This assumption is closely related to the first and is why we place so much emphasis on surfacing assumptions, particularly assumptions about children and their capabilities and beliefs about teaching and learning. If one holds the view that whether students learn is the student’s responsibility and not that of the teacher, one might then look at a student’s poor performance on assessments and conclude that it is entirely the student’s fault. There is nothing to be done to improve teaching. If one believes that African American students are not as capable as White students, then data that reveal an achievement gap between these groups does nothing but confirm that belief. The reaction is complacency or resignation. Beliefs about teaching also profoundly influence data interpretation. For example, one teacher believes that students learn best when they are actively constructing their own meaning. Another believes that skill building and practice and teacher talk are how students learn. When examining student work that reveals a student’s confusion, these two teachers will react very differently.

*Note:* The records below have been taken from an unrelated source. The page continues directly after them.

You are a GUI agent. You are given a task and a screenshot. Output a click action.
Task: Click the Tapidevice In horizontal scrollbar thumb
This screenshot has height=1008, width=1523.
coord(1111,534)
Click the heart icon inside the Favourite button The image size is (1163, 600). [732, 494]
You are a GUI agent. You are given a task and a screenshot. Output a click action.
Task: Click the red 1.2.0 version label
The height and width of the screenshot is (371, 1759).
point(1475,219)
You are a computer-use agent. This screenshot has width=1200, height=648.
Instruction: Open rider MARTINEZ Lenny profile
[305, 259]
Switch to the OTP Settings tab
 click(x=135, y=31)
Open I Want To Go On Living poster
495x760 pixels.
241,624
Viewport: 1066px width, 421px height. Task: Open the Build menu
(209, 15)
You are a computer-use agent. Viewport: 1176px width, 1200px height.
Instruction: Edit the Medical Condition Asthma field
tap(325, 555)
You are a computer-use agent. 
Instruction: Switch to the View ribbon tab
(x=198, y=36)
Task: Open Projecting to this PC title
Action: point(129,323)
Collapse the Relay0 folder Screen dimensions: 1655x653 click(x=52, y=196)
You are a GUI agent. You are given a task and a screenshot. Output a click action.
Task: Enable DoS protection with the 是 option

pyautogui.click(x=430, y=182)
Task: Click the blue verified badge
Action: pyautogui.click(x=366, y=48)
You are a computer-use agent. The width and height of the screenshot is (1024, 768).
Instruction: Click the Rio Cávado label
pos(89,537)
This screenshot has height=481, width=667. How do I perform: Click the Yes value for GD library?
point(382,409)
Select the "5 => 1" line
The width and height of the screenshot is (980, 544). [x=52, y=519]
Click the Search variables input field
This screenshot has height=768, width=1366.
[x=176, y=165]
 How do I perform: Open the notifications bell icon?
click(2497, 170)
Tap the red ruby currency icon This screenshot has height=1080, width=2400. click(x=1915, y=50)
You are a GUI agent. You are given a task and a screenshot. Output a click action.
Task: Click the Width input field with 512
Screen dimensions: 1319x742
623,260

On the other hand, when one is open to critically examining assumptions, data can be a catalyst to discarding old frames of reference and embracing new ones. We have seen educators in our project look at disaggregated student-learning data and become outraged by inequities that they had not been aware of before. Simply examining data about schools that were closing achievement gaps has caused others to question their belief that these gaps are inevitable. When teachers observed that teaching in a new way actually reached more students, they changed their assumptions about teaching and learning. Through their collaborative inquiry, many Data Team members threw out unproductive, blame-the-victim explanations of students’ poor performance and shifted the focus to instruction.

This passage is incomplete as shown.